Bu düşünceler bir abartma gibi görünebilir. Ama şu andaki dil kirliği böyle giderse bir yetkilinin açıklamasına da gerek kalmadan, yukarıda söylenen durum kendi kendine gerçekleşecek. Nasıl mı? Bugün NASA uzay çalışması için on beş bin dolayında sözcük üretti[17], bilgisayar ile ilgili üretilen sözcükler konusunda yirmi binler sayısı dolaşmaya başladı. Yukarıda belirttik, bilimsel terimlerin sayısı 900.000’i de geçti. Bilim öylesine hızla ilerliyor ki, her gün sayısız yeni kavram tanımlanıyor, sayısız yeni adlandırmalar yapılıyor. Eğer siz bu sözcüklere karşılık bulmadan bilgisayar eğitimine başlarsanız, onun üzerine bilim yapmaya çalışırsanız, dilinizde yirmi bin İngilizce sözcük olacak demektir. Bir gün kazara uzay çalışmalarına da ilgi duydunuz, etti otuz bin sözcük. Her yeni bir bilim alanından gelecek yabancı terim sayısı ile sonucu şimdiden görebiliriz. Bunların abartma olduğunu düşünenler var ise, tıp, mühendislik ya da uygulayım ile ilgili bir “Türkçe” kitabı alsın, içindeki Türkçe sözcükleri arasın. Fazla bir şey bulamayacak: “ve, melidir, belki, eğer, dır, sahiptir” gibi birkaç sözcükle karşılaşacak. İngilizce eğitim yapmak isteyen lisenin müdürüne ya da Üniversitenin rektörüne, dekanına ya da bölüm başkanına da hak vermek gerekir. Üç beş sözcük için Türkçe eğitim yapıldığını söylemek ayıp olduğundan, bırakalım “and, can, perhaps, if, be, have” sözcüklerini de kullanıverelim. Bütün korumaya çalıştığımız bu üç beş sözcük mü? Doğru söze ne demeli?

Yirmi birinci yüzyıl için bilgi çağı diyorlar. Kitleler arası etkileşim insanlığın bu güne değin geçirdiği aşamaların tümünden daha fazladır. Çağımızın geçerli durumu, kabul etsek de etmesek de bizi de ilgilendirir, bizi de etkiler. Ülkemiz yüzyılımızdaki bu etkileşimden kurtulamaz. Her durumda çevremizde olup bitenler bizi de ilgilendirecek. Ülkemiz dünyaya kapalı kalamaz. Bilgiye ulaşmak gerekir. Bu doğru, ancak bilgiye ulaşmak için araya engeller koymayalım. Çağdaş uygarlık düzeyinin üstüne çıkmak için bir toplumun kendi kimliğinden vazgeçmesi gerekmez. Yeryüzünde bu yola başarı kazanmış bir ulus yoktur. Çağlar boyunca bilimde, teknikte ileri olan toplumlar bizim gibi bir başka dilin egemenliği altına girerek bu işi yapmaya kalkışmamıştır. Tersine anadilleri ile kalkınmışlardır.

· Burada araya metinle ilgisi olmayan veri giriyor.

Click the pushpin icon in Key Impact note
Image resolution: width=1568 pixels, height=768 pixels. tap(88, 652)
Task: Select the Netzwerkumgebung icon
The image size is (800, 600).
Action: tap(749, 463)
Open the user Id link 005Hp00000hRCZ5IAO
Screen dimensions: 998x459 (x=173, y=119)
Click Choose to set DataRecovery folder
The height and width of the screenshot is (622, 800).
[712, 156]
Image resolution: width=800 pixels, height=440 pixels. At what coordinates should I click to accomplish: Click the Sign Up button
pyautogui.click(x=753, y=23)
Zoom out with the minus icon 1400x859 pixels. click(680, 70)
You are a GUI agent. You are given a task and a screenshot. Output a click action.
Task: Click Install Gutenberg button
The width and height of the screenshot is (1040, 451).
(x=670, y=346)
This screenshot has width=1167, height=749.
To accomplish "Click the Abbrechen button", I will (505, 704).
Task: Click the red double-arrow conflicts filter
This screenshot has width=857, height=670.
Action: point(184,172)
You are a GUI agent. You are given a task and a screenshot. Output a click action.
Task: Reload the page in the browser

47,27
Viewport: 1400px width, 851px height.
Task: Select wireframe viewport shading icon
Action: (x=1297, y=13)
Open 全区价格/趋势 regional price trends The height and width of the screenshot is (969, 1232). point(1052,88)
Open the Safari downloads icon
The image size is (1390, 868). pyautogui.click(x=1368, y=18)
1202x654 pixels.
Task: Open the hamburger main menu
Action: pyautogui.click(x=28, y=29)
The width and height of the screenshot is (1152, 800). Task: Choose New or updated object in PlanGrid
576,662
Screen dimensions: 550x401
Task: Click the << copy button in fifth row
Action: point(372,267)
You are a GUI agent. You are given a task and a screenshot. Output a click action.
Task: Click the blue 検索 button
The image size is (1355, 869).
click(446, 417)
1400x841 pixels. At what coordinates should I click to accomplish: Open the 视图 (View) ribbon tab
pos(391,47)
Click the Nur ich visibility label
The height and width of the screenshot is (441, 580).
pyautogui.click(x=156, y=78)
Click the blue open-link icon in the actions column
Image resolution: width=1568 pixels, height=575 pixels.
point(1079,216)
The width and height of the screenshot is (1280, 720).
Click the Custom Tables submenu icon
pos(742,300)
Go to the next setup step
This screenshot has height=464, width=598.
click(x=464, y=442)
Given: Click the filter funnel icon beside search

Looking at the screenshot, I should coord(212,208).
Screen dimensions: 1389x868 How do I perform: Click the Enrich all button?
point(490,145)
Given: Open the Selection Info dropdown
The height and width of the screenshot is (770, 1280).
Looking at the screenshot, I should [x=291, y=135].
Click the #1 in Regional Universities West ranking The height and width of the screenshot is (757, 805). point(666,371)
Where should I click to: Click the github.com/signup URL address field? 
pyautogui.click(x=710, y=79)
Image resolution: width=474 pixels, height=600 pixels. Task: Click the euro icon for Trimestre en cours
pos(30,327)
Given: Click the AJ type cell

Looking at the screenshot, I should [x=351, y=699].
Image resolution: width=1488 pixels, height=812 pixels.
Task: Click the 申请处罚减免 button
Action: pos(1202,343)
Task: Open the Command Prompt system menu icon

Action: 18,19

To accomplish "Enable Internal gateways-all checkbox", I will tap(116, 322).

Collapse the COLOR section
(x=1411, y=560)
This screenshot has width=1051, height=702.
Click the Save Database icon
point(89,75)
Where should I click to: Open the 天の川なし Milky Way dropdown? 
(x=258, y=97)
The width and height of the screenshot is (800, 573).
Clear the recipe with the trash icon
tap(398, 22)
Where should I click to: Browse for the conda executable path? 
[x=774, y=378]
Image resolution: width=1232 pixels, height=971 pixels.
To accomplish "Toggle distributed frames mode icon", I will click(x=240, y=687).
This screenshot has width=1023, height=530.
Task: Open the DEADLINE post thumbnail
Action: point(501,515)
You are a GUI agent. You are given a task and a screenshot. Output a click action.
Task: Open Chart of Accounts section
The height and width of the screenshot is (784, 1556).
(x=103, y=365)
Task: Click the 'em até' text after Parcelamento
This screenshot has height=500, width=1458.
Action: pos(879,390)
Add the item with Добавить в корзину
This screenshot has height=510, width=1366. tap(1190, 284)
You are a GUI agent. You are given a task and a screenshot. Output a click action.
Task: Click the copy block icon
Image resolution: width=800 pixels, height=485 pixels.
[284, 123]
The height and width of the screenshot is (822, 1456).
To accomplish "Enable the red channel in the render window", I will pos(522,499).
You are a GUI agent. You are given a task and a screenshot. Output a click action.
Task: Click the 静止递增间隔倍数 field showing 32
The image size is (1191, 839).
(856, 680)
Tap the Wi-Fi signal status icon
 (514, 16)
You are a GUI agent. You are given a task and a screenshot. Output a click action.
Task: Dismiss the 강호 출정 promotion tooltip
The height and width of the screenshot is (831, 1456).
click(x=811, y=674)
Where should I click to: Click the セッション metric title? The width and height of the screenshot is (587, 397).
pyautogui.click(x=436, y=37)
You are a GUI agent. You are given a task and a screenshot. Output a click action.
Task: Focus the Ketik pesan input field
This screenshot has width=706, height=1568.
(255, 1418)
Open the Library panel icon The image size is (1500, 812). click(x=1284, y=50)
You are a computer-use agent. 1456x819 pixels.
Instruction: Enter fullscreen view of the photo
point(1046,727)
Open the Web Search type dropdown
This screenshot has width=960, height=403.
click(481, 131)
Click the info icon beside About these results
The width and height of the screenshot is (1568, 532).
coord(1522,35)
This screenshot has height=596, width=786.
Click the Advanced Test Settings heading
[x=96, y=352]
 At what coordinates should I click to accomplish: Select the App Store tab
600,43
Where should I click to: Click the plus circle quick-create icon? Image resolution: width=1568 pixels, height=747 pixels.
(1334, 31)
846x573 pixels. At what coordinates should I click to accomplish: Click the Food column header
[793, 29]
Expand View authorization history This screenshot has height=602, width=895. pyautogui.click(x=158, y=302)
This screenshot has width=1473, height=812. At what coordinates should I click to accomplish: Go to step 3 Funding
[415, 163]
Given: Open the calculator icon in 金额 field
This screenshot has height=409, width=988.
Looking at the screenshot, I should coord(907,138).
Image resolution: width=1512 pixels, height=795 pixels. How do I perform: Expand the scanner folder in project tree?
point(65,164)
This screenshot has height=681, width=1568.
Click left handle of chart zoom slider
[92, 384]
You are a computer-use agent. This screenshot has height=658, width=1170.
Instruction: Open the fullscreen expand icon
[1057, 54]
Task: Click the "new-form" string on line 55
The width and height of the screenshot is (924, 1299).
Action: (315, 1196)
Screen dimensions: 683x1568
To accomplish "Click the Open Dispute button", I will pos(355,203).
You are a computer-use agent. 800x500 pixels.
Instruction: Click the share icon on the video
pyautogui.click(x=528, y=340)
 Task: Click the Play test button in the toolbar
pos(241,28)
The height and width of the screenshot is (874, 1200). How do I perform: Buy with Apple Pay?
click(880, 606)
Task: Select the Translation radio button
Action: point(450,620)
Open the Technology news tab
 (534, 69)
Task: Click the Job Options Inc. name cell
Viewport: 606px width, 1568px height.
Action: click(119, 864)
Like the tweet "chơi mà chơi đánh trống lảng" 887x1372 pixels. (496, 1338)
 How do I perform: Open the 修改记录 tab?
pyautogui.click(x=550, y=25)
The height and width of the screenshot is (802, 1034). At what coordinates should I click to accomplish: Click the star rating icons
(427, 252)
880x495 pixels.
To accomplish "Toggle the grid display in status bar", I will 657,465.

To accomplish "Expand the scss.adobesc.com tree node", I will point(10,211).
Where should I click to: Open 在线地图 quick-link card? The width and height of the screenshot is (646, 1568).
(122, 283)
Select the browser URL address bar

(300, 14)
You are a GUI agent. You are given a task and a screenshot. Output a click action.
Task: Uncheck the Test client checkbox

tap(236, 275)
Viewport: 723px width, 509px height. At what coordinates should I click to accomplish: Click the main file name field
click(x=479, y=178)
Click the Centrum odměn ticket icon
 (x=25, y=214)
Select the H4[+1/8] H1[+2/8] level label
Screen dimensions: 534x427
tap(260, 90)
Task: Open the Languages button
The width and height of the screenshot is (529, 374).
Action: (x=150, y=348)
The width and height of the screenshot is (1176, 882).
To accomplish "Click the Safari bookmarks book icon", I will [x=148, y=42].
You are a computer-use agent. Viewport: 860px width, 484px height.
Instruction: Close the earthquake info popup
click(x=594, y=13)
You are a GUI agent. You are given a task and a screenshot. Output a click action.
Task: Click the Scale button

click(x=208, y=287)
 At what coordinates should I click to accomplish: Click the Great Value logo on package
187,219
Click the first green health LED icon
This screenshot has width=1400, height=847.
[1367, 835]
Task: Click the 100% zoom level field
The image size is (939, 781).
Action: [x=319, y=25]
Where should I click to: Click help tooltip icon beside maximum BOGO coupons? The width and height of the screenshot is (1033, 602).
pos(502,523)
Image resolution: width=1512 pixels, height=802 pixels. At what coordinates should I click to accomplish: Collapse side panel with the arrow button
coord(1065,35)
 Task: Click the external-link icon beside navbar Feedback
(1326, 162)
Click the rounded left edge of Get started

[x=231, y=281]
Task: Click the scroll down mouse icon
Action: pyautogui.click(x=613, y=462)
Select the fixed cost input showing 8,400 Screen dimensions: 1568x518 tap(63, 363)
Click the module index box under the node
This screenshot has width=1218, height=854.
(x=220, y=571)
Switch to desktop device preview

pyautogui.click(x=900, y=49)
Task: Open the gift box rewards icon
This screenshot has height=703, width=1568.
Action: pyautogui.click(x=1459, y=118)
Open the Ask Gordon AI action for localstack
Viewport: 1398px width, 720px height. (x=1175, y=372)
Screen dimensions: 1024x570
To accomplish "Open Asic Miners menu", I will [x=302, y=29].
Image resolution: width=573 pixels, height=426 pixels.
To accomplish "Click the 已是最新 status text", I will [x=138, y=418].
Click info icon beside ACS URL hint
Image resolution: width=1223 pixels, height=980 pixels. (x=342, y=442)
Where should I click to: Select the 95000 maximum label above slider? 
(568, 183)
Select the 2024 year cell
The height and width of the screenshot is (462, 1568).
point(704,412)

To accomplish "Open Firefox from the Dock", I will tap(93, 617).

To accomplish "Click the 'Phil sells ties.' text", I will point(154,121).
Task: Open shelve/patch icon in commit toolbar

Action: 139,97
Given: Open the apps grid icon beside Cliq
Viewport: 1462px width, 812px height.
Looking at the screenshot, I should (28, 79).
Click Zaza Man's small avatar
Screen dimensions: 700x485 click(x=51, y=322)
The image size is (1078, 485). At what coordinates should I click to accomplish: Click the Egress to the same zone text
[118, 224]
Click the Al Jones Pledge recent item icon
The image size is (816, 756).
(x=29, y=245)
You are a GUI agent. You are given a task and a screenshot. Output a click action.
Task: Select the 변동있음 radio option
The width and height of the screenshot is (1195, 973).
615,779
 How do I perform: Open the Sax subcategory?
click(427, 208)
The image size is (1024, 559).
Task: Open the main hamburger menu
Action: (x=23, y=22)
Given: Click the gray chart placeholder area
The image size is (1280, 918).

Bugün bir çok bilim dalımızda tamamına yakını Türkçe olan terimlerle bilimsel çalışmalar, araştırmalar yapılabilmektedir. Örneğin oldukça soyut ve terimi çok fazla olan dilbilimi ele alalım. Dilbilimcilerin tamamına yakınının kullandığı bir dilbilim terimleri vardır ve araştırmacılar bu terimleri kullanarak araştırmalarını yapmaktadırlar. Yine bilişim ve bilgisayar bilimlerinde önemsenmeyecek bir Türkçeleştirme durumu mutluluk vericidir. Aydın Köksal, 27 yıl içinde bilgisayarla ilgili 1200 terim önerdiklerini belirtiyor[18]. Şu anda kullandığımız bir çok terim bu özverili adamların çalışmasının sonucu. Hatta Köksal, “yazılım, donanım, kaynak, derleyici, yükleme, bellek, komut, giriş-çıkış komutları” gibi sözcüklerin 1966 yılında dilimize kazandırdığını söyler[19]. Aynı yazıda Amerikan IBM firmasınca kullanılan 12.000 bilgi işlem terimin tamamının bugün Türkçeleştirildiğini öğreniyoruz. Bunlar dilimiz açısından çok sevindirici şeyler kuşkusuz.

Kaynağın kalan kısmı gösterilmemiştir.